Court Opinion

ID: 4577335
Source: CourtListenerOpinion
Date Created: 2020-10-15 19:08:10.03168+00
Date Added: 2024-06-11T08:47:31.609968
License: Public Domain

Greene v State of New York (2020 NY Slip Op 05811)

Greene v State of New York

2020 NY Slip Op 05811

Decided on October 15, 2020

Appellate Division, First Department

Published by New York State Law Reporting Bureau pursuant to Judiciary Law § 431.

This opinion is uncorrected and subject to revision before publication in the Official Reports.

Decided and Entered: October 15, 2020

Before: Friedman, J.P., Manzanet-Daniels, Kern, Moulton, JJ. 

Claim No. 115571 Appeal No. 12097N Case No. 2019-05251 

[*1]Cy Greene, Claimant-Appellant,
vThe State of New York, Defendant-Respondent.

Law Office of John F. Schutty, P.C., New York (John F. Schutty of counsel), for appellant.
Letitia James, Attorney General, New York (Linda Fang of counsel), for respondent.

Order, Court of Claims of the State of New York (Faviola A. Soto, J.), entered November 22, 2019, which granted respondent State of New York's cross motion to dismiss the claim alleging unjust conviction (Court of Claims Act § 8-b), and denied claimant's motions to amend and for discovery, unanimously affirmed, without costs.
Claimant's conviction of murder in the second degree and robbery in the first degree was vacated based on ineffective assistance of counsel (see 37 AD3d 615 [2d Dept 2007], lv denied 8 NY3d 985 [2007]).
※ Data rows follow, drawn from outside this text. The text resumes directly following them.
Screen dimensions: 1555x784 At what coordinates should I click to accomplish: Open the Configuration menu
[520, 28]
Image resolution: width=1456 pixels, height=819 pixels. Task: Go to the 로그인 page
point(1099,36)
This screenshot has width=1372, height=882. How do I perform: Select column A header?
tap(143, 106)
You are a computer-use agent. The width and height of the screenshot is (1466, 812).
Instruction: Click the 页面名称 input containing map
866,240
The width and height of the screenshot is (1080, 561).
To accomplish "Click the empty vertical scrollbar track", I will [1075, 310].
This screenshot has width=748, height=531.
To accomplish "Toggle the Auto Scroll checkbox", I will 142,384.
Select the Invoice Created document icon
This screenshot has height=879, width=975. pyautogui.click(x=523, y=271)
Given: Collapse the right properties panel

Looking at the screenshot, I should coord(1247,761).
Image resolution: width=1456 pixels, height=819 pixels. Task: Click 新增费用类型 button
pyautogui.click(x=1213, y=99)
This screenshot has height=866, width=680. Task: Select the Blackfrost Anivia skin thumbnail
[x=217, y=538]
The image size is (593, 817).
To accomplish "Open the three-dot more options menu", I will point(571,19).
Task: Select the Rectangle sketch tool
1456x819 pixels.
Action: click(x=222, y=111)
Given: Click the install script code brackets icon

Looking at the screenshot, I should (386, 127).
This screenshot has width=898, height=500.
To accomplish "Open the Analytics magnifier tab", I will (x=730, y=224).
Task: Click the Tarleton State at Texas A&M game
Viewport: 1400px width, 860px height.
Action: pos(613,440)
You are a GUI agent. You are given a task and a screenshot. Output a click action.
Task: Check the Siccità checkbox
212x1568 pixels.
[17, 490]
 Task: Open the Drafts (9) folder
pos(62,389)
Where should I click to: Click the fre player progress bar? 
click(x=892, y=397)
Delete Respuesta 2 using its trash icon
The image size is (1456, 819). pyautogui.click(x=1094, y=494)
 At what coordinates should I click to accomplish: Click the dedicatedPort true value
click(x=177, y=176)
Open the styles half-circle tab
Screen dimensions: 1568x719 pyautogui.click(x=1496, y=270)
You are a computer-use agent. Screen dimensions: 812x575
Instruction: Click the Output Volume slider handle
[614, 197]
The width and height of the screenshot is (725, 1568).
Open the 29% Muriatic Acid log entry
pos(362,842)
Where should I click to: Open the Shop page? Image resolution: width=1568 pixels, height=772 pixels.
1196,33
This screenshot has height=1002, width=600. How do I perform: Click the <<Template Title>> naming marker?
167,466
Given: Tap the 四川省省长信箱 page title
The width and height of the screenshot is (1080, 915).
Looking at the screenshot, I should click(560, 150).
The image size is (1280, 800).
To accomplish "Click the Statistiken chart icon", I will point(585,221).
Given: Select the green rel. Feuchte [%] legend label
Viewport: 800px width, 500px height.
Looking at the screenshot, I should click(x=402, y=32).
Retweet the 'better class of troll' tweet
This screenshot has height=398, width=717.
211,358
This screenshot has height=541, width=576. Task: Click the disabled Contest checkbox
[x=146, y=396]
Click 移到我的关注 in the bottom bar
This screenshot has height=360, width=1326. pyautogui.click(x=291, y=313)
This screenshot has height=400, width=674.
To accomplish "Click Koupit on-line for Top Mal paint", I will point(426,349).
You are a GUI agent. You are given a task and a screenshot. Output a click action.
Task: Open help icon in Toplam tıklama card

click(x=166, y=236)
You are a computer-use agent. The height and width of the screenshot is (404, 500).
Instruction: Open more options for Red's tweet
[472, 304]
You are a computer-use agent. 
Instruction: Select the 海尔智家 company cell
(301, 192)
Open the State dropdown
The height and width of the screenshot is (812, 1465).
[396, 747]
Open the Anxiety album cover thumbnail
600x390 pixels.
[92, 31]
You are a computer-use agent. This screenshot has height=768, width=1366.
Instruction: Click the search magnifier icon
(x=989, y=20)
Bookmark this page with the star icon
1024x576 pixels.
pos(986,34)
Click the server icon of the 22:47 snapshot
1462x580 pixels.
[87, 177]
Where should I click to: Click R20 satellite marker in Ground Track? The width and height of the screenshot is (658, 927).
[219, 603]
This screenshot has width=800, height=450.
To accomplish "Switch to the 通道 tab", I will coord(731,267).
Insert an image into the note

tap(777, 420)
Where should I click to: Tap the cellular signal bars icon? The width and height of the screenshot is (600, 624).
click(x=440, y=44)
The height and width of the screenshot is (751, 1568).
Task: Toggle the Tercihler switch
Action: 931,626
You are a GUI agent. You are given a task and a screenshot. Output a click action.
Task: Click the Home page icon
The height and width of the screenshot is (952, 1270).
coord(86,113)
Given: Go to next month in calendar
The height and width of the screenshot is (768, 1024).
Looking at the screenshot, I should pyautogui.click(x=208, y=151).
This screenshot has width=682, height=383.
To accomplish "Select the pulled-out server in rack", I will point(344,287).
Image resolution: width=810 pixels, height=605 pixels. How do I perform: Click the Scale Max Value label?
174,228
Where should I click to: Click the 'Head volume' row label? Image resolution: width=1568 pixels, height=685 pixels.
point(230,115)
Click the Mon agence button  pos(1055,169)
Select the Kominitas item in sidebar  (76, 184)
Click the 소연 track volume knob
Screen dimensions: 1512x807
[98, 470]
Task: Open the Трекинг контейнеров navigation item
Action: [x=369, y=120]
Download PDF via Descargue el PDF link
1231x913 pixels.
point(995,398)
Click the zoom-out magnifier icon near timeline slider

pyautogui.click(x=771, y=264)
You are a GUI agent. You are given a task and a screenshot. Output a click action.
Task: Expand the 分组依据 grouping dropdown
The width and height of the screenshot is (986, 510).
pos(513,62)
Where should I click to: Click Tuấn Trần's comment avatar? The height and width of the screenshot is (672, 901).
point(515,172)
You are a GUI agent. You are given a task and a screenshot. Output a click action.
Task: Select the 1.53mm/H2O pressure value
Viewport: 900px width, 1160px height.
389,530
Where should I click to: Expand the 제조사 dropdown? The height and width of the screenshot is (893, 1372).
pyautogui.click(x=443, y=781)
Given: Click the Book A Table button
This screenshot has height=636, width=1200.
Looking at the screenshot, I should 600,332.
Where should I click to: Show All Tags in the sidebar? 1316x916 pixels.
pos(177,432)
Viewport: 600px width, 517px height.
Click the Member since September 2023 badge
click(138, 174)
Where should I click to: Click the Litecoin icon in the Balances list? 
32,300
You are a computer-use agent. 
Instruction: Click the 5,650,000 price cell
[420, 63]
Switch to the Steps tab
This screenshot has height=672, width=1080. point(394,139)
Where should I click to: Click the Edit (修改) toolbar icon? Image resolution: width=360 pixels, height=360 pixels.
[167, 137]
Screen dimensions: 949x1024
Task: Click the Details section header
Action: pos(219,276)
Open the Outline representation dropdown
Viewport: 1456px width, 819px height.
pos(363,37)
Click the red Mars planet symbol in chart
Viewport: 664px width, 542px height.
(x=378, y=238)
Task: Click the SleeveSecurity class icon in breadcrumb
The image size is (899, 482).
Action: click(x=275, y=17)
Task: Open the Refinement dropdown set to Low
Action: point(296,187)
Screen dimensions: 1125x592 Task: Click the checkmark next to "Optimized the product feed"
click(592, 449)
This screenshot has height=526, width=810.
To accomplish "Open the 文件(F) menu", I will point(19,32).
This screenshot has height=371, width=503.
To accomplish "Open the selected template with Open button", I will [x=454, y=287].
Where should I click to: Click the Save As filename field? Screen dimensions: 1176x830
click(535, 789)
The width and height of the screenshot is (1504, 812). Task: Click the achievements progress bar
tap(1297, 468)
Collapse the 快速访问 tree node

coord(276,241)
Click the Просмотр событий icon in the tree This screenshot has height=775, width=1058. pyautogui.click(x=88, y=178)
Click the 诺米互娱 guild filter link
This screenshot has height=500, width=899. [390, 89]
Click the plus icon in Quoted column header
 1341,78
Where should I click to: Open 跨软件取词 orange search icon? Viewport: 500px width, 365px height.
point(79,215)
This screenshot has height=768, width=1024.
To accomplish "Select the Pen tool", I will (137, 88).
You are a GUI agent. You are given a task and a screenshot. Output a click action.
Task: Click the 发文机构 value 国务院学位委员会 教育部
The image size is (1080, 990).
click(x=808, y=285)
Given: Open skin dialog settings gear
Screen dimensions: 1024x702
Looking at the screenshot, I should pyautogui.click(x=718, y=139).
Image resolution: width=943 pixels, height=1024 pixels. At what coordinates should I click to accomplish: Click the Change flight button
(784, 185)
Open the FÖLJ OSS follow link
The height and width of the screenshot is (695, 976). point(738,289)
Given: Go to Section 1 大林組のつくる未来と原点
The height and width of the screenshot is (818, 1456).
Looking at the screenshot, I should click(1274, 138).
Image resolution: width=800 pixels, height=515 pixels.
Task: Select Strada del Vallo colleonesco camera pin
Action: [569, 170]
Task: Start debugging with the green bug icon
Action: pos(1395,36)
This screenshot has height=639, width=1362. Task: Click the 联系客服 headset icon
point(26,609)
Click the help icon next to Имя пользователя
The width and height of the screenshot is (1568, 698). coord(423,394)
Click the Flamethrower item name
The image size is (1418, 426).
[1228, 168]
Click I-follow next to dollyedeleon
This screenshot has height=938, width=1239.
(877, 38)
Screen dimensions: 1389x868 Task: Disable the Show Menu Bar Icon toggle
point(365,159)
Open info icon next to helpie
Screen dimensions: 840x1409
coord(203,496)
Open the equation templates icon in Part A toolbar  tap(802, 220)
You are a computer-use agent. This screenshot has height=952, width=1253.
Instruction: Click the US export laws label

Because paragraph (h) of CPL 440.10(1) is not enumerated in Court of Claims Act § 8-b (3)(b)(ii), the Court of Claims properly dismissed the claim (see Baba-Ali v State of New York, 19 NY3d 627, 633 n 5 [2012]; Dickan v State of New York, 300 AD2d 257 [1st Dept 2002]; Manes v State of New York, 182 AD3d 1012 [4th Dept 2020]). The statute looks solely to the actual basis for vacatur of the underlying criminal judgment, not to alternative potential grounds for vacatur (Jeanty v State of New York,175 AD3d 1073, 1075 [4th Dept 2019], lv denied 34 NY3d 912 [2020]). Accordingly, where, as here, the judgment is vacated only on a nonenumerated ground, CPL 440.10(1)(h), there is no basis to consider whether vacatur might have been warranted on an enumerated ground.
THIS CONSTITUTES THE DECISION AND ORDER
OF THE SUPREME COURT, APPELLATE DIVISION, FIRST DEPARTMENT.